• What you need to do: Quote all of the data below word for word, reproducing every line in full.

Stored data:

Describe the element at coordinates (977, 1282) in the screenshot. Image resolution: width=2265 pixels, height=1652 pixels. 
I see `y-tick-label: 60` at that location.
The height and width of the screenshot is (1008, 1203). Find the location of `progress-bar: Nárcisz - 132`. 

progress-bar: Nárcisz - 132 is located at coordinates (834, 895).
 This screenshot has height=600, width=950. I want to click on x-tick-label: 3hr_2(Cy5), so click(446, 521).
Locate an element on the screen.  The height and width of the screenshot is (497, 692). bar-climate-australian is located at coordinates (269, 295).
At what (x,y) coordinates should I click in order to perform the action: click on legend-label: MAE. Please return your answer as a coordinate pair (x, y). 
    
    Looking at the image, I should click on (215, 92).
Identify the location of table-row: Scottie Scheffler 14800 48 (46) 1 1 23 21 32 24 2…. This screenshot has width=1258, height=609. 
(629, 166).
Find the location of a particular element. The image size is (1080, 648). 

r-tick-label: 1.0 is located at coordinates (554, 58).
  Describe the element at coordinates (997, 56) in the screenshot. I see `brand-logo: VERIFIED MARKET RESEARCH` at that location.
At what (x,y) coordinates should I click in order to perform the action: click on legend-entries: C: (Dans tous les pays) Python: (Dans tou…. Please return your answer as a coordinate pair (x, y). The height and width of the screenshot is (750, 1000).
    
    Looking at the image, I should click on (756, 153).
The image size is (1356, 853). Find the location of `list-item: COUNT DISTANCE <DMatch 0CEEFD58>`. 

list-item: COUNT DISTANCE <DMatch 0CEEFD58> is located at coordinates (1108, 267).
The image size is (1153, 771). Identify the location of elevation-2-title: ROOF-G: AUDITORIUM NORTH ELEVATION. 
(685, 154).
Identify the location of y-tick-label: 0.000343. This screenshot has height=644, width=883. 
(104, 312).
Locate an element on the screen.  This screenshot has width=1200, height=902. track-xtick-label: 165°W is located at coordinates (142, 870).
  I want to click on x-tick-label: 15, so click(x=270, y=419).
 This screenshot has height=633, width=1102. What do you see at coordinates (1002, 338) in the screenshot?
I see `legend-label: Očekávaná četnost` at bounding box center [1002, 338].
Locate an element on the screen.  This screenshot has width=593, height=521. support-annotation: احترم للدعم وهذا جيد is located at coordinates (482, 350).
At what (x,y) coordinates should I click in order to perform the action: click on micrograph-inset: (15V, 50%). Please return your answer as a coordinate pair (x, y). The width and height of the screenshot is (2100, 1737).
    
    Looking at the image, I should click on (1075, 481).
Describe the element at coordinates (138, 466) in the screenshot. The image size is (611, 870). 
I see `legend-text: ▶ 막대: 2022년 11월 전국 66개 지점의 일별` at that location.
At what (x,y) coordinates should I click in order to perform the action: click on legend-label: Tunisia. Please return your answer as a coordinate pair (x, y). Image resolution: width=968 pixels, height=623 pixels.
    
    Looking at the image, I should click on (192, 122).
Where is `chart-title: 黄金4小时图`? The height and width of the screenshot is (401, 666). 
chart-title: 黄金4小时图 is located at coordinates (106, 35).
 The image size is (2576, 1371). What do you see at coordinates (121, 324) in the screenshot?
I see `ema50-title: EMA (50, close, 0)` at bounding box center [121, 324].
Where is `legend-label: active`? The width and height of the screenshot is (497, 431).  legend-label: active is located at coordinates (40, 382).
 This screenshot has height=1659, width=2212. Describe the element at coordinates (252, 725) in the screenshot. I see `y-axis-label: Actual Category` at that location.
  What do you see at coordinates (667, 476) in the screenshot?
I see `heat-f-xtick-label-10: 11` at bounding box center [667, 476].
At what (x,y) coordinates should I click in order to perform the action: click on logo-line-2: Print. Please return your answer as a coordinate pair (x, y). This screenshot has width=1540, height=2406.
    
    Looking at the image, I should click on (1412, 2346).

• Task solution:
Describe the element at coordinates (977, 1282) in the screenshot. Image resolution: width=2265 pixels, height=1652 pixels. 
I see `y-tick-label: 60` at that location.
The height and width of the screenshot is (1008, 1203). Find the location of `progress-bar: Nárcisz - 132`. 

progress-bar: Nárcisz - 132 is located at coordinates (834, 895).
 This screenshot has height=600, width=950. I want to click on x-tick-label: 3hr_2(Cy5), so click(446, 521).
Locate an element on the screen.  The height and width of the screenshot is (497, 692). bar-climate-australian is located at coordinates (269, 295).
At what (x,y) coordinates should I click in order to perform the action: click on legend-label: MAE. Please return your answer as a coordinate pair (x, y). 
    
    Looking at the image, I should click on (215, 92).
Identify the location of table-row: Scottie Scheffler 14800 48 (46) 1 1 23 21 32 24 2…. This screenshot has width=1258, height=609. 
(629, 166).
Find the location of a particular element. The image size is (1080, 648). 

r-tick-label: 1.0 is located at coordinates (554, 58).
  Describe the element at coordinates (997, 56) in the screenshot. I see `brand-logo: VERIFIED MARKET RESEARCH` at that location.
At what (x,y) coordinates should I click in order to perform the action: click on legend-entries: C: (Dans tous les pays) Python: (Dans tou…. Please return your answer as a coordinate pair (x, y). The height and width of the screenshot is (750, 1000).
    
    Looking at the image, I should click on (756, 153).
The image size is (1356, 853). Find the location of `list-item: COUNT DISTANCE <DMatch 0CEEFD58>`. 

list-item: COUNT DISTANCE <DMatch 0CEEFD58> is located at coordinates (1108, 267).
The image size is (1153, 771). Identify the location of elevation-2-title: ROOF-G: AUDITORIUM NORTH ELEVATION. 
(685, 154).
Identify the location of y-tick-label: 0.000343. This screenshot has height=644, width=883. 
(104, 312).
Locate an element on the screen.  This screenshot has width=1200, height=902. track-xtick-label: 165°W is located at coordinates (142, 870).
  I want to click on x-tick-label: 15, so click(x=270, y=419).
 This screenshot has height=633, width=1102. What do you see at coordinates (1002, 338) in the screenshot?
I see `legend-label: Očekávaná četnost` at bounding box center [1002, 338].
Locate an element on the screen.  This screenshot has width=593, height=521. support-annotation: احترم للدعم وهذا جيد is located at coordinates (482, 350).
At what (x,y) coordinates should I click in order to perform the action: click on micrograph-inset: (15V, 50%). Please return your answer as a coordinate pair (x, y). The width and height of the screenshot is (2100, 1737).
    
    Looking at the image, I should click on (1075, 481).
Describe the element at coordinates (138, 466) in the screenshot. The image size is (611, 870). 
I see `legend-text: ▶ 막대: 2022년 11월 전국 66개 지점의 일별` at that location.
At what (x,y) coordinates should I click in order to perform the action: click on legend-label: Tunisia. Please return your answer as a coordinate pair (x, y). Image resolution: width=968 pixels, height=623 pixels.
    
    Looking at the image, I should click on (192, 122).
Where is `chart-title: 黄金4小时图`? The height and width of the screenshot is (401, 666). 
chart-title: 黄金4小时图 is located at coordinates (106, 35).
 The image size is (2576, 1371). What do you see at coordinates (121, 324) in the screenshot?
I see `ema50-title: EMA (50, close, 0)` at bounding box center [121, 324].
Where is `legend-label: active`? The width and height of the screenshot is (497, 431).  legend-label: active is located at coordinates (40, 382).
 This screenshot has height=1659, width=2212. Describe the element at coordinates (252, 725) in the screenshot. I see `y-axis-label: Actual Category` at that location.
  What do you see at coordinates (667, 476) in the screenshot?
I see `heat-f-xtick-label-10: 11` at bounding box center [667, 476].
At what (x,y) coordinates should I click in order to perform the action: click on logo-line-2: Print. Please return your answer as a coordinate pair (x, y). This screenshot has width=1540, height=2406.
    
    Looking at the image, I should click on (1412, 2346).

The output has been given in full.